* **WHAT IS EXPECTED**
Quote the storage optimization text word for word, starting at "Over the past two" and ending at "of these concerns.".

══ EXCERPT PROVIDED ══

SIO deals with both the demand and supply of data growth in five specific areas:
Data reclamation, rationalization and planning
Virtualization and tiering
Backup, business continuity and disaster recovery
Storage process and governance
Archive, Retention and Compliance
The process involves gathering data and interview business, financial and technical stakeholders like storage administrators and application owners. The interviews take less than one hour per person.
Over the past two years, the SIO team has uncovered disturbing trends. A big part of the problem is that 70 percent of data stored on disk has not been accessed in the past 90 days, and is unlikely to be accessed at all in the near future, so would probably be better to store on lower cost storage tiers.
Storage Resource Management (SRM) is also a mess, with over 85 percent of clients having serious reporting issues. Even rudimentary "Showback" systems to report back what every individual, group or department were using resulted in significant improvement.
Archive is not universally implemented mostly because retention requirements are often misunderstood. Barry attributed this to lack of collaboration between storage IT personnel, compliance officers, and application owners. A "service catalog" that identifies specific storage and data types can help address many of these concerns.
The results were impressive. Clients that follow SIO recommendations save on average 20 to 25 percent after one year, and 50 percent after three to five years. Implementing storage virtualization averaged 22 percent lower CAPEX costs. Those that implemented a "service catalog" saved on average $1.9 million US dollars. Internally, IBM's own operations have saved $13 million dollars implementing these recommendations over the past three years.
Reshaping Storage for Virtualization and Big Data
The two analysts presenting this topic acknowledged there is no downturn on the demand for storage. To address this, they recommend companies identify storage inefficiencies, develop better forecasting methodologies, implement ILM, and follow vendor management best practices during acquisition and outsourcing.

═══
══ RAW RECORDS ══

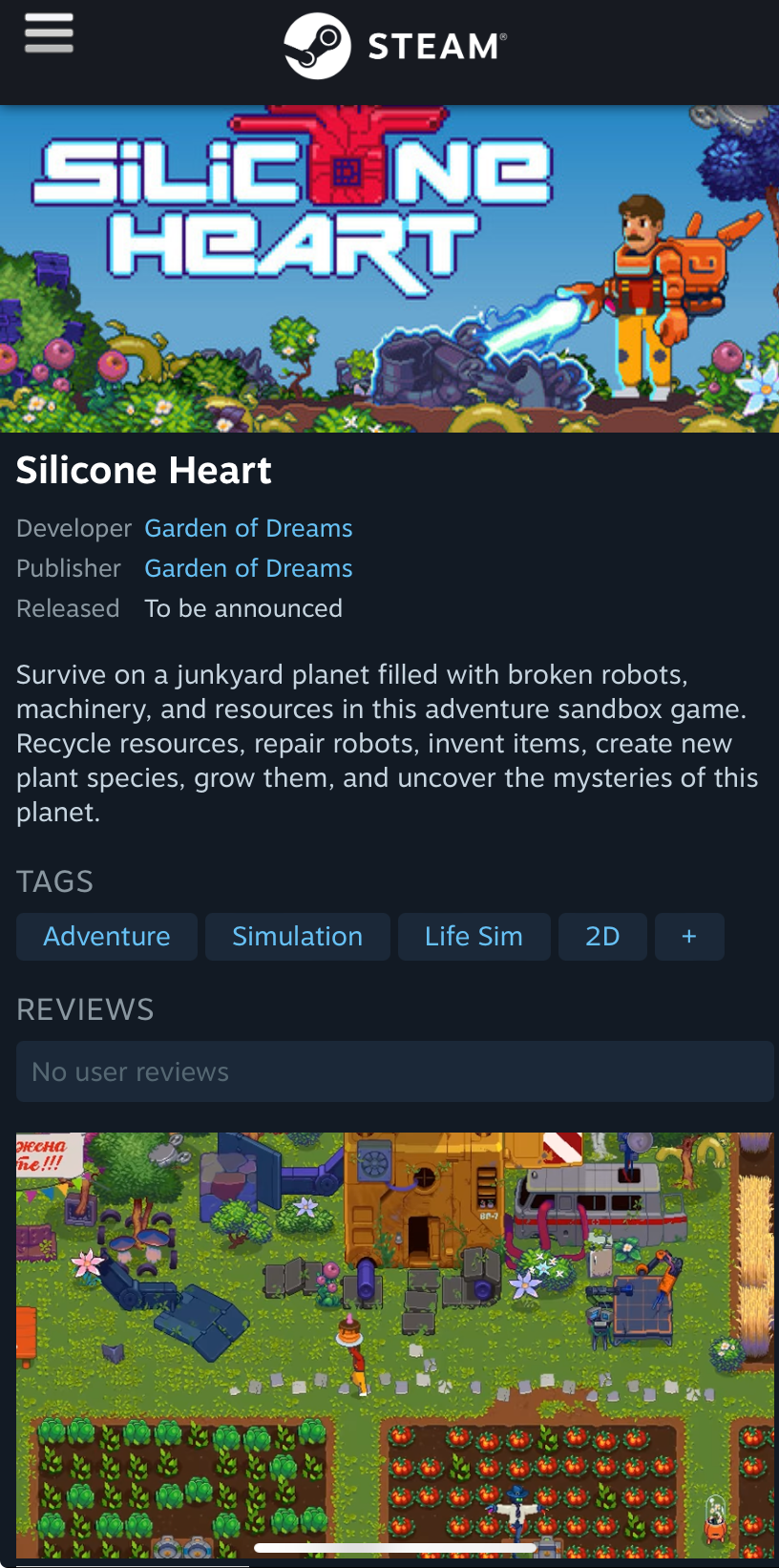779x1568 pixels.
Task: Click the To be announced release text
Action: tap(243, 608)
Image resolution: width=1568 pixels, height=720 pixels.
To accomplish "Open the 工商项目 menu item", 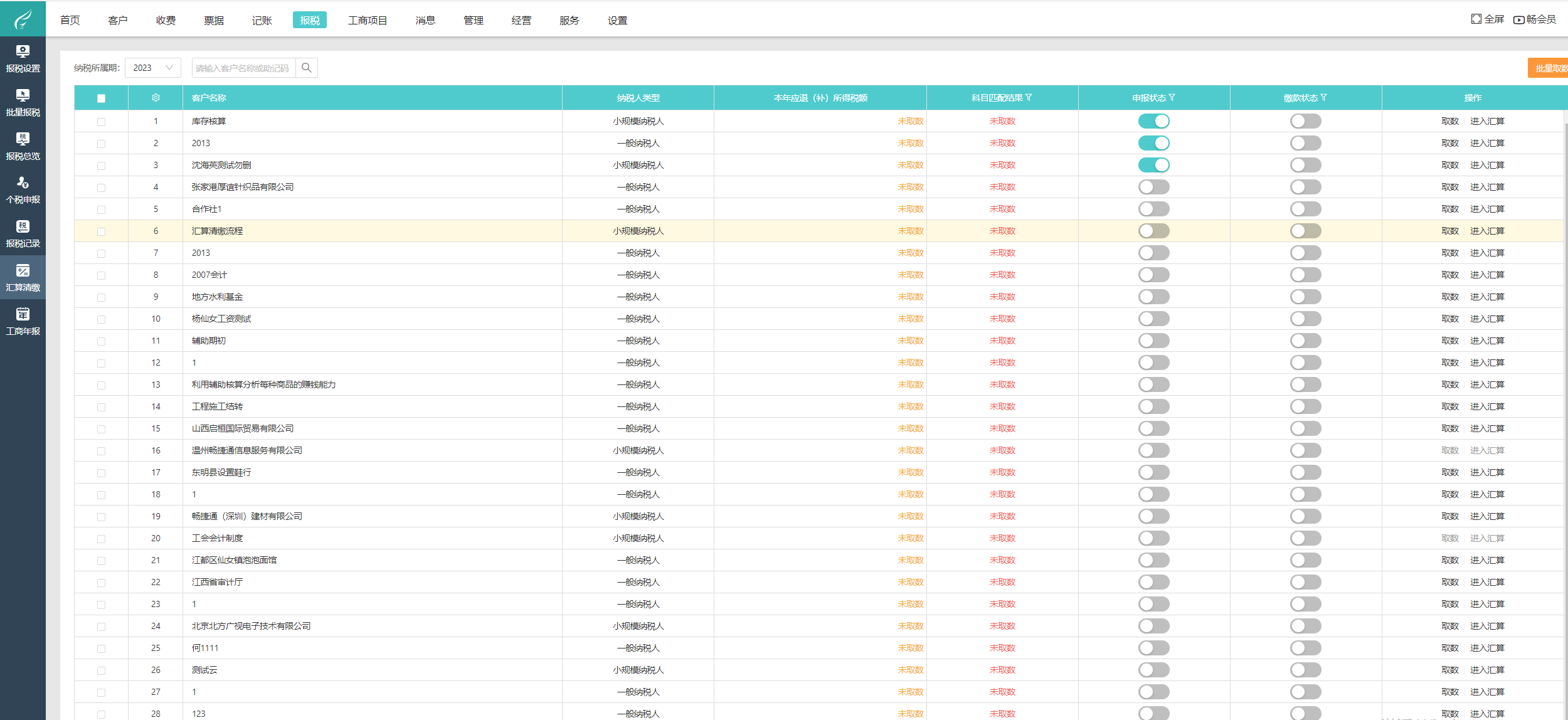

═══

* **EXERCISE OUTPUT**
Over the past two years, the SIO team has uncovered disturbing trends. A big part of the problem is that 70 percent of data stored on disk has not been accessed in the past 90 days, and is unlikely to be accessed at all in the near future, so would probably be better to store on lower cost storage tiers.
Storage Resource Management (SRM) is also a mess, with over 85 percent of clients having serious reporting issues. Even rudimentary "Showback" systems to report back what every individual, group or department were using resulted in significant improvement.
Archive is not universally implemented mostly because retention requirements are often misunderstood. Barry attributed this to lack of collaboration between storage IT personnel, compliance officers, and application owners. A "service catalog" that identifies specific storage and data types can help address many of these concerns.